101 périrhinal et préfrontal (il est précisé que le noyau dorso-médian, du fait de ses interactions avec les noyaux intralaminaires et de son rôle dans d’autres fonctions cognitives, pouvait indirectement impacter la recollection).

Figure 59. Continuum de structures diencéphaliques entre recollection (R) et familiarité (K pour Know) (Aggleton et al., 2011). MB Mammillary body, ATN Anterior thalamic nucleus, Mid Midline nuclei, Intra Intralaminar nuclei, MD Mediodorsal nucleus.

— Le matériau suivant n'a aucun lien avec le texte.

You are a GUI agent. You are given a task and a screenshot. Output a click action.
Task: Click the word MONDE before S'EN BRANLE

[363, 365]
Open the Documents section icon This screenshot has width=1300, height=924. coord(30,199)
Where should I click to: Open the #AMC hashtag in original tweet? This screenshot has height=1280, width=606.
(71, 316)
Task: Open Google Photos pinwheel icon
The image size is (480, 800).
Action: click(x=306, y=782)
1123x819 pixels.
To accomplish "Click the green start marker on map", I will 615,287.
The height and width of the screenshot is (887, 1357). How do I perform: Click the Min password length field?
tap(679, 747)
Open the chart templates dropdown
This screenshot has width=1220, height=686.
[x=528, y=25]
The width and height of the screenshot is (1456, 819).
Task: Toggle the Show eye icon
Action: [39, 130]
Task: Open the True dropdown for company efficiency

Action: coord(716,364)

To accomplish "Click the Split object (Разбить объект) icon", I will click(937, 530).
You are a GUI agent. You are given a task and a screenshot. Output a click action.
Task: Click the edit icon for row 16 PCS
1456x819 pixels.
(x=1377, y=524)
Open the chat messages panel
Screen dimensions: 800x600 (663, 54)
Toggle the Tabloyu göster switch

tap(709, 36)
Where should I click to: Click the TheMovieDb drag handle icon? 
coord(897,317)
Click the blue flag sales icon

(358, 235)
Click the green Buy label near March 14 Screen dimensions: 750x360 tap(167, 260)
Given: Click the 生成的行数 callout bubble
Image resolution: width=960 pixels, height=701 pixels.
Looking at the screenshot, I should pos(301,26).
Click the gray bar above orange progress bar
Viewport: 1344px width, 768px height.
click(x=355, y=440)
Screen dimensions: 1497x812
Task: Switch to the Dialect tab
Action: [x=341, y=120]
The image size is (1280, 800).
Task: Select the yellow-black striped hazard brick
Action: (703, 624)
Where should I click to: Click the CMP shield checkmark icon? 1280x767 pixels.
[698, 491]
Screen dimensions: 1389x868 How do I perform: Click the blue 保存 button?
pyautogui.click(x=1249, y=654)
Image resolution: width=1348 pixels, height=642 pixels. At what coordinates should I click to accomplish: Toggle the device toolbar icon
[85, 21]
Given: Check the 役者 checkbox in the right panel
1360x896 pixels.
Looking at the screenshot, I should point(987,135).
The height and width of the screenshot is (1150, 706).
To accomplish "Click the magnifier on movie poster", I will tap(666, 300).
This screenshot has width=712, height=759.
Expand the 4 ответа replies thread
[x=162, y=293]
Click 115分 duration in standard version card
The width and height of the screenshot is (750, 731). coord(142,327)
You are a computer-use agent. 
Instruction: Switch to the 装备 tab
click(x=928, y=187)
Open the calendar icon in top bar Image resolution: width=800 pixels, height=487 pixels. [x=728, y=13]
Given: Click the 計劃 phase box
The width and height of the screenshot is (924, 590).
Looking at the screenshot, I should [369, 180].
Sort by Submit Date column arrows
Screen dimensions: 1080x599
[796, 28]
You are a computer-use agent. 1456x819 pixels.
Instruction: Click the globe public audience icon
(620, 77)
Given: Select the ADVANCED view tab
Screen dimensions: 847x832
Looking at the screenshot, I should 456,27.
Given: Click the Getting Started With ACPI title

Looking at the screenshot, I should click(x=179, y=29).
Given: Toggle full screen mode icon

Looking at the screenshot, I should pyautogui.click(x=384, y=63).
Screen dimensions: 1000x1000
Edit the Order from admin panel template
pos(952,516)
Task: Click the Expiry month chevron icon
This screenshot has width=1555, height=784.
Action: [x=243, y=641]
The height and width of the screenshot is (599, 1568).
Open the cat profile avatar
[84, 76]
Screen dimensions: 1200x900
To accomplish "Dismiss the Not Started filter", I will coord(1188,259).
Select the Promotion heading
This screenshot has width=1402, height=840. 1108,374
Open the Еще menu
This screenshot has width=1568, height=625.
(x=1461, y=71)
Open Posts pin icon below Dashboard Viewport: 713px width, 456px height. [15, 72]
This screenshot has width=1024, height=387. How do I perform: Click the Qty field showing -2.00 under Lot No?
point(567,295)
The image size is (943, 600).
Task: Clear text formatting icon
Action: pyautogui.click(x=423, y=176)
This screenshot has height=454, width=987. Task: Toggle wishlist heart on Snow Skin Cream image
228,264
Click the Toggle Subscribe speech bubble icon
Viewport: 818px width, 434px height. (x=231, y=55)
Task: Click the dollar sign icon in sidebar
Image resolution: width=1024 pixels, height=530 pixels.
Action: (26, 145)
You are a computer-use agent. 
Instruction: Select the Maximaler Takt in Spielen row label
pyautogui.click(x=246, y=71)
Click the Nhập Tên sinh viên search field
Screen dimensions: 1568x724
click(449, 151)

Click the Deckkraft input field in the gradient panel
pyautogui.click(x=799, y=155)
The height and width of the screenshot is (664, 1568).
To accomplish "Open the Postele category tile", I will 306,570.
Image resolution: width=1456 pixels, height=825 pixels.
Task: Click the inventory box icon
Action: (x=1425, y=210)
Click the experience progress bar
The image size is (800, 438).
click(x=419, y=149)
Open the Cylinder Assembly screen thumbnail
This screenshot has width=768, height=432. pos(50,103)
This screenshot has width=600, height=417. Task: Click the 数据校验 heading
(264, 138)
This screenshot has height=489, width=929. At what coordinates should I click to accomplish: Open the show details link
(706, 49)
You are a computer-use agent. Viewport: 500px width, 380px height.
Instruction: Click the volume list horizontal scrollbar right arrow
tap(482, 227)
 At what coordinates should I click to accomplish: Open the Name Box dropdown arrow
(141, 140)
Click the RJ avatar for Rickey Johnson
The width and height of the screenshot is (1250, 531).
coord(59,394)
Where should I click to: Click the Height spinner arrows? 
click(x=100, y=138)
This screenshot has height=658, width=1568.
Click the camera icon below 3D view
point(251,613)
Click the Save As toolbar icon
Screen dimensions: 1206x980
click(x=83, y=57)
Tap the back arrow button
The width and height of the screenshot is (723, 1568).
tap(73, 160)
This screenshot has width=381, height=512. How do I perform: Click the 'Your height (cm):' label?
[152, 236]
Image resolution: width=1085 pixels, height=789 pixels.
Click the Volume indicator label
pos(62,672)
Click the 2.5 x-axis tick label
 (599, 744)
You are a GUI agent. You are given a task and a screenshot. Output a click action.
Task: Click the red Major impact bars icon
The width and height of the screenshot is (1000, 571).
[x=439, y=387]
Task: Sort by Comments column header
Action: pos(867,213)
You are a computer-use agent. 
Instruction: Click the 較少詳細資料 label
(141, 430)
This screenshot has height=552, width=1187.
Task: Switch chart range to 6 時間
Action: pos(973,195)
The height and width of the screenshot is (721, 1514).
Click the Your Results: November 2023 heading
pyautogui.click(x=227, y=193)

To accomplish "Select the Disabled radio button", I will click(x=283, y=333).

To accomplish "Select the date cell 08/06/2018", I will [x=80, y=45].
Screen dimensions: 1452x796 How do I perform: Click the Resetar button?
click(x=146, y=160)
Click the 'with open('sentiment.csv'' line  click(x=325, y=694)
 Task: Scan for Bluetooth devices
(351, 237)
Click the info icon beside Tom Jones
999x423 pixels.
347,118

Les auteurs posent une hypothèse supplémentaire, fonctionnelle cette fois sur la base d’études menées essentiellement en TEP mais aussi en fMRI ils postulent que les manifestations cognitives observées ne seraient que la conséquence indirecte de la lésion par un phénomène diaschisis, selon le terme déposé par Von Monakov en 1914. Soit d’un dysfonctionnement cérébral métabolique à distance de la lésion. De nombreuses études ont par ailleurs rapporté une relation entre lésion thalamique unilatérale et défaut fonctionnel bilatéral des aires corticales, notamment le cortex cingulaire postérieur et le cortex préfrontal. Cela expliquerait les nombreux cas rapportés présentant un faisceau de troubles inattendu au vu de la localisation lésionnelle dans le thalamus. A commencer par le défaut de recollection observé après une lésion du MD (Cipolotti et al., 2008, Pergola et al., 2012, Tu et al., 2014). Les perturbations cognitives et comportementales présentées par les patients à la suite d’une lésion thalamique pourraient bien résulter non pas du seul dommage structural, mais aussi d’un phénomène dysfonctionnel qui affecterait le réseau entier. Au total, les résultats des études ayant testé l’un ou l’autre de ces modèles se contredisent et sont pour beaucoup difficiles à interpréter du fait de nombreux biais méthodologiques. En effet, la plupart du temps le recrutement est hétérogène, les lésions uni- et bilatérales sont regroupées, ainsi que les gauche et droites alors que les effets de latéralisation dans le thalamus sont connus. Par ailleurs, ces lésions étant rares, les effectifs sont souvent faibles. On trouve donc peu d’études de groupes et lorsque c’est le cas les

102 méthodes statistiques ne sont pas nécessairement adaptées. L’évaluation neuropsychologique des sujets est parfois incomplète, et la mesure de la participation des processus de recollection et de familiarité souvent indirecte. Enfin, l’imagerie est parfois de basse résolution ou même absente, et les méthodes de localisation (exclusivement manuelles) trop approximatives.

Ainsi tout le long de ce travail de thèse et à travers les 3 études présentées, un soin particulier a été porté sur la rigueur et l’adéquation des méthodes utilisées.